§ **Activity**
Locate the word "plus" in the entries below, then gather every line that holds it.

*** Opening of Stored data ***

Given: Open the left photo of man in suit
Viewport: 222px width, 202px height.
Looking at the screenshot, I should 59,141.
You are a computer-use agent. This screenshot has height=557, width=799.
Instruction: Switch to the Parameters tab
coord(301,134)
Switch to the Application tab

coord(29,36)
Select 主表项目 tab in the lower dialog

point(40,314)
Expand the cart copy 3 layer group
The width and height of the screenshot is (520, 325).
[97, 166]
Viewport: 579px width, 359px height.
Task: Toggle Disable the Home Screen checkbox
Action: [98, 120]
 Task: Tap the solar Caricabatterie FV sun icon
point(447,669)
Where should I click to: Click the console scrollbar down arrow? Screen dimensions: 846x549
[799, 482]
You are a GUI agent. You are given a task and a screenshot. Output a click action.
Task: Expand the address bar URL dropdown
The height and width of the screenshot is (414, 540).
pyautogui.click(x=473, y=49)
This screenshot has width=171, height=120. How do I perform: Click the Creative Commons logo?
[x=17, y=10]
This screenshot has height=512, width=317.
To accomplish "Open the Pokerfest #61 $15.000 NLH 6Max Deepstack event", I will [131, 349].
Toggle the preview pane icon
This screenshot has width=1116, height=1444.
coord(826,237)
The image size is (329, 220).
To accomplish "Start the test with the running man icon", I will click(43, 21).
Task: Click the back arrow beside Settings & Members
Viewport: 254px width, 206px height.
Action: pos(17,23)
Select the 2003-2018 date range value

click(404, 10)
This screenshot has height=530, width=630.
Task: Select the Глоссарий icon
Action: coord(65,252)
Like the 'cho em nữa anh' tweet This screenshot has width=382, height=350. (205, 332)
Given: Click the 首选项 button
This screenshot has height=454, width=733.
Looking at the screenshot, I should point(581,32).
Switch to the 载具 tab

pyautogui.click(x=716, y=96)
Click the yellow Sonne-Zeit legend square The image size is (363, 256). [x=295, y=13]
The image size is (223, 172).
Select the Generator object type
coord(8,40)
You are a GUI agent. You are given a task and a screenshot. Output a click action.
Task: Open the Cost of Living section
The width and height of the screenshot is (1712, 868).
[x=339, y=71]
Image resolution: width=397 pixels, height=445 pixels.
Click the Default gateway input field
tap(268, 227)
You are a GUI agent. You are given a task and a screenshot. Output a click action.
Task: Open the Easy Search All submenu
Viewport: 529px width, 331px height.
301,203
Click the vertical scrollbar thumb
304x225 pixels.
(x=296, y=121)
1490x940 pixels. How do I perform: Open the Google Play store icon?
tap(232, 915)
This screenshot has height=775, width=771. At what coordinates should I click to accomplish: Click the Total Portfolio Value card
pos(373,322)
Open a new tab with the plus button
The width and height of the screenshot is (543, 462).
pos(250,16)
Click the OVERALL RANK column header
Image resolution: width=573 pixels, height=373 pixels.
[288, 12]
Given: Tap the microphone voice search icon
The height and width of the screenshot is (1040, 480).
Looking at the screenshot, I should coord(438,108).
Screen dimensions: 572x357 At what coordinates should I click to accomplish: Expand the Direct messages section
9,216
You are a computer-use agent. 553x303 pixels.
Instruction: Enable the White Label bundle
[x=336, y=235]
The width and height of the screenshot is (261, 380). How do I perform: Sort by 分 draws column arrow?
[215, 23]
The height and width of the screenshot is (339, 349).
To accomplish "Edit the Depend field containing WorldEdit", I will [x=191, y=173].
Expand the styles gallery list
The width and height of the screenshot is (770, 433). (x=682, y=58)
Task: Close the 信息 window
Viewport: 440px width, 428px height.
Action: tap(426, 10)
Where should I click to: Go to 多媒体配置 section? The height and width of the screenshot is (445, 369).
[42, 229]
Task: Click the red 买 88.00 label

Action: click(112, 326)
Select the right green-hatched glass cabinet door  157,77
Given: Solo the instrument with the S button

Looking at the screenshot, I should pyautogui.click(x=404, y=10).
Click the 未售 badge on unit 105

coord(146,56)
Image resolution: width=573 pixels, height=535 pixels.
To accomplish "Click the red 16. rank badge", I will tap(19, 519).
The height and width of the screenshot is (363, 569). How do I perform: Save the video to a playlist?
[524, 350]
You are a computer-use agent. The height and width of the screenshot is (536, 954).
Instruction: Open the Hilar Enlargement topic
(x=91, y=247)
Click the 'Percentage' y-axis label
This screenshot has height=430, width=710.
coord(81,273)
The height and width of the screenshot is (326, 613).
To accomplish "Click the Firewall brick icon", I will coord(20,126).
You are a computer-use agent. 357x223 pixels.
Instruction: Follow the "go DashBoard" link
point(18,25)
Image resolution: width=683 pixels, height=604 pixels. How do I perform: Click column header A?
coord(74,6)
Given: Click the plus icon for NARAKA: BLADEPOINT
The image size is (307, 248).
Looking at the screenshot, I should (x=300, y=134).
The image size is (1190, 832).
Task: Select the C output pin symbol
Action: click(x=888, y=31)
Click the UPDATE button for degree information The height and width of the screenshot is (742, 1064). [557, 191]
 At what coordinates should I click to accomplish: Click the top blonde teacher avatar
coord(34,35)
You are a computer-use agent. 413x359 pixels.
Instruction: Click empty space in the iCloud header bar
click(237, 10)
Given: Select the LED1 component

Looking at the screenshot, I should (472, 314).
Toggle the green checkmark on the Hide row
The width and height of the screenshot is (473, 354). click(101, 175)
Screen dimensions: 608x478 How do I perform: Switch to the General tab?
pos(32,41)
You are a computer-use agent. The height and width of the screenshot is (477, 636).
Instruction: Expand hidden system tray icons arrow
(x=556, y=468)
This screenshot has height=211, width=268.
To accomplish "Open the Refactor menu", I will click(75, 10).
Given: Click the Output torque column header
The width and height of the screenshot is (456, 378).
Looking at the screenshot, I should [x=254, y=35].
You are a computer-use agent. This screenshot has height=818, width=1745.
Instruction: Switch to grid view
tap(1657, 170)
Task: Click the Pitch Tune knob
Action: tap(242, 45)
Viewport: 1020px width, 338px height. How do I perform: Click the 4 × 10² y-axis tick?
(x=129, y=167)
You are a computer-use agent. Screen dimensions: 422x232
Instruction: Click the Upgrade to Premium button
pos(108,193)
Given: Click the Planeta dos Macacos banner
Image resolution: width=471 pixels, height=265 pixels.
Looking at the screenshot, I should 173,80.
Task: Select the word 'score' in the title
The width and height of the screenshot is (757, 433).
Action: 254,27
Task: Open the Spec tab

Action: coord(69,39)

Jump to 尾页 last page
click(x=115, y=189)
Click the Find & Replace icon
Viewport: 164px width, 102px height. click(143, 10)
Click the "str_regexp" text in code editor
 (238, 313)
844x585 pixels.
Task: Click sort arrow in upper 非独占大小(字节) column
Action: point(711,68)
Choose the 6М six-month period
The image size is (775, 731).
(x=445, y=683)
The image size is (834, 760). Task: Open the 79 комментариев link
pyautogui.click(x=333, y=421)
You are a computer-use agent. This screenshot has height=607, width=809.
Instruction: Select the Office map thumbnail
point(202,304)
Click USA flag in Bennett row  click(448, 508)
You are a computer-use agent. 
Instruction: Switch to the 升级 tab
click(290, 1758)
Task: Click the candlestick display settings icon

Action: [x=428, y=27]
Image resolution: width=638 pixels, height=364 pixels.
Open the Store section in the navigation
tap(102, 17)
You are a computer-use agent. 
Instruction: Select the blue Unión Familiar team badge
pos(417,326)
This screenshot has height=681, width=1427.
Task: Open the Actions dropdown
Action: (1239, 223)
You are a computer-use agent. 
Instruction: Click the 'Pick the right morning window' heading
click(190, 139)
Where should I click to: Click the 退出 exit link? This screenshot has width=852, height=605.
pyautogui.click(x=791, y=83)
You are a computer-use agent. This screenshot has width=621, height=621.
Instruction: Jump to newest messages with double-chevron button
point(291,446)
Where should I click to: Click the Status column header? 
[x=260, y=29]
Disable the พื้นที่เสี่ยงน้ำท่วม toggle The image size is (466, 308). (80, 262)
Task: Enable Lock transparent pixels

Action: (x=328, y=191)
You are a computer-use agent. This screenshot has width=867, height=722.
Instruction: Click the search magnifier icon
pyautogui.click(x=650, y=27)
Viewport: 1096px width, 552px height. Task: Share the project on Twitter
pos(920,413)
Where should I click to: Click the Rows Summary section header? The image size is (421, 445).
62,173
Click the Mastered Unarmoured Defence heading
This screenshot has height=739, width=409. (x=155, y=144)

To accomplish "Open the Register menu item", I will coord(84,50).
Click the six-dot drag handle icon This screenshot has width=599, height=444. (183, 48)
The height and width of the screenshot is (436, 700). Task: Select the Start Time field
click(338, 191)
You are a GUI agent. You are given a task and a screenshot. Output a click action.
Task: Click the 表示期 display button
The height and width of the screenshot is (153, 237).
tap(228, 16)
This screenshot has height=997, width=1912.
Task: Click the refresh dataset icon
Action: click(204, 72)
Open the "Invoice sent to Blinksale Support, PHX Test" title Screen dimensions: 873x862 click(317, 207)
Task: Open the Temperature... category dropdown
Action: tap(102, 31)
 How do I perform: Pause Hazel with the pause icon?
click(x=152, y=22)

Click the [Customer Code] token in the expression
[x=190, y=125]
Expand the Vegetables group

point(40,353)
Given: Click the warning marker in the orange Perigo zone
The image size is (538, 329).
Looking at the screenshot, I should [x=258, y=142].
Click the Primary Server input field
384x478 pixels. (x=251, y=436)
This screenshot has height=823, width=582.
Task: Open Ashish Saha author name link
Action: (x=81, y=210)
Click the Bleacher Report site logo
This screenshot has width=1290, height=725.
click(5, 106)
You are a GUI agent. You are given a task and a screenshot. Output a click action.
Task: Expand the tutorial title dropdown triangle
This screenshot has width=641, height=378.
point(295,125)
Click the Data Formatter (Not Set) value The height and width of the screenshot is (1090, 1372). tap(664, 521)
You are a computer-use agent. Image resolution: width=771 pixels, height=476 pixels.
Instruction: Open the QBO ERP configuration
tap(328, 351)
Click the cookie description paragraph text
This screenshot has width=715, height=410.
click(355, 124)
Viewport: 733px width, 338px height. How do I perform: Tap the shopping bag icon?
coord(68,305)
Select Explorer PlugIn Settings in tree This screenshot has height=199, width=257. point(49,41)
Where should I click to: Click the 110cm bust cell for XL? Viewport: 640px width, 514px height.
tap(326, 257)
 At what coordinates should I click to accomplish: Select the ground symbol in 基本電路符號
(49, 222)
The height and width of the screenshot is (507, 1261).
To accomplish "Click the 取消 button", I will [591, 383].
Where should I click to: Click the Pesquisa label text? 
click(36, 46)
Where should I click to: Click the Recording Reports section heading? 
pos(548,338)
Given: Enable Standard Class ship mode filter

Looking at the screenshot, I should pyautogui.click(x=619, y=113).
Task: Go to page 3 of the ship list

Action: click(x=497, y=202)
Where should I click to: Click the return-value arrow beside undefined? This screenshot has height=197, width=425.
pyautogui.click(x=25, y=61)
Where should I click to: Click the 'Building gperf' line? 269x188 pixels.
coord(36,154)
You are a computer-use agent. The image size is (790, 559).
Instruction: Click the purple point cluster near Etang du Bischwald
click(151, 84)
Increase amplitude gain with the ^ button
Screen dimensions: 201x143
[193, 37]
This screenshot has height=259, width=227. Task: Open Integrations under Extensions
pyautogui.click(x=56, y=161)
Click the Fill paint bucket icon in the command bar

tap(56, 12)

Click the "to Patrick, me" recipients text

*** Close of Stored data ***

§ **Task result**
Open a new tab with the plus button
Given: Click the plus icon for NARAKA: BLADEPOINT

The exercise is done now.